Without using a calculator, determine whether the statement $$e^{e}>e^{3}$$ is true or false. Explain your reasoning.

Answer

**step1** Understanding the problem

We need to determine if the statement "$$e^{e} > e^{3}$$" is true or false. This statement asks us to compare two numbers that both have 'e' as their base. The number 'e' is a special mathematical number, similar to pi ($$\pi$$), and its approximate value is $$2.718$$.

**step2** Identifying the base and exponents

In the statement $$e^{e} > e^{3}$$, the common base number for both sides is 'e'.

The first number, $$e^{e}$$, has 'e' as its exponent.

The second number, $$e^{3}$$, has '3' as its exponent.

**step3** Applying the rule for comparing numbers with the same base

When we compare numbers that share the same base, there is a helpful rule: If the base number is greater than 1, then the number with the larger exponent will result in a larger value. For example, since 2 is greater than 1, $$2^4 = 16$$ is greater than $$2^3 = 8$$ because $$4 > 3$$.

In our problem, the base is 'e', which is approximately $$2.718$$. Since $$2.718$$ is clearly greater than 1, this rule applies. To find out if $$e^{e} > e^{3}$$ is true, we only need to compare their exponents: 'e' and '3'. If 'e' (the exponent of the first number) is greater than '3' (the exponent of the second number), then the statement is true. Otherwise, it is false.

**step4** Comparing the exponents

Now, let's compare the two exponents: 'e' and '3'.

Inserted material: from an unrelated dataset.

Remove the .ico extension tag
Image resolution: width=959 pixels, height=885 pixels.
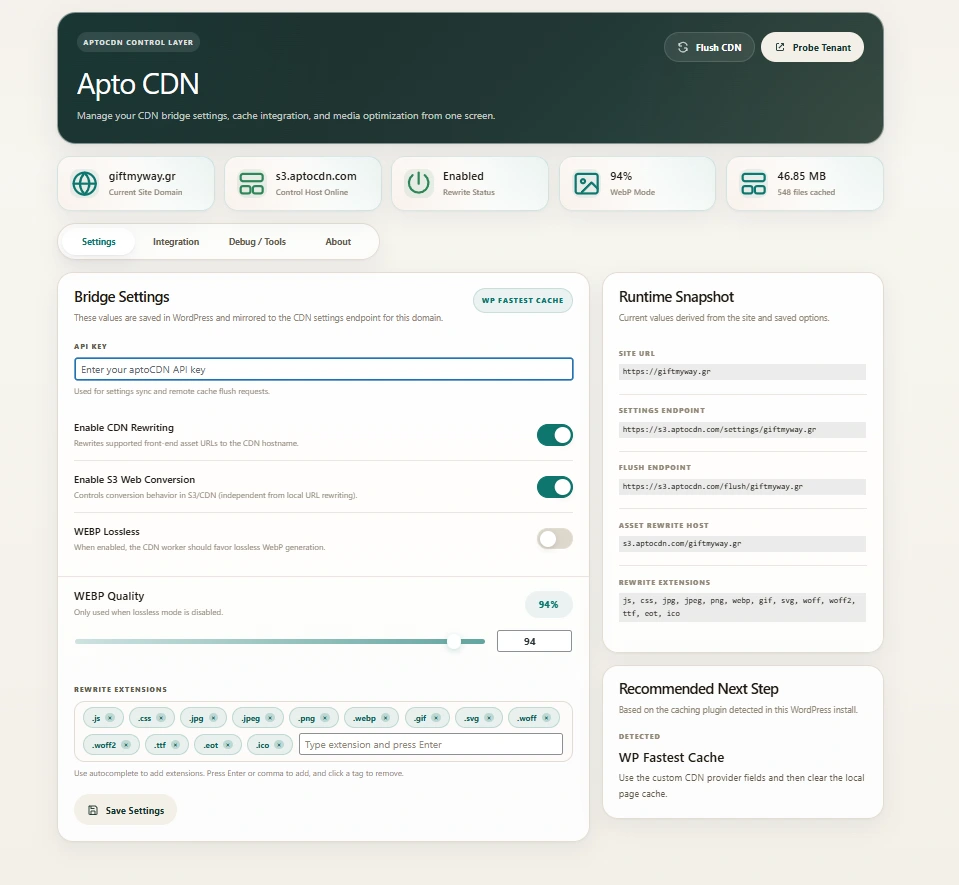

We use the approximate value of 'e', which is $$2.718$$.

When we compare $$2.718$$ with $$3$$, we can see that the whole number part of $$2.718$$ is $$2$$, and the whole number part of $$3$$ is $$3$$. Since $$2$$ is smaller than $$3$$, it means that $$2.718$$ is smaller than $$3$$.

Therefore, we can conclude that $$e < 3$$.

**step5** Concluding the truthfulness of the statement

Since we found that the exponent 'e' is smaller than the exponent '3' ($$e < 3$$), and knowing that our base 'e' is greater than 1, it means that $$e^{e}$$ must be smaller than $$e^{3}$$.

So, $$e^{e} < e^{3}$$.

The original statement given was "$$e^{e} > e^{3}$$". Because we determined that $$e^{e}$$ is actually less than $$e^{3}$$, the given statement is false.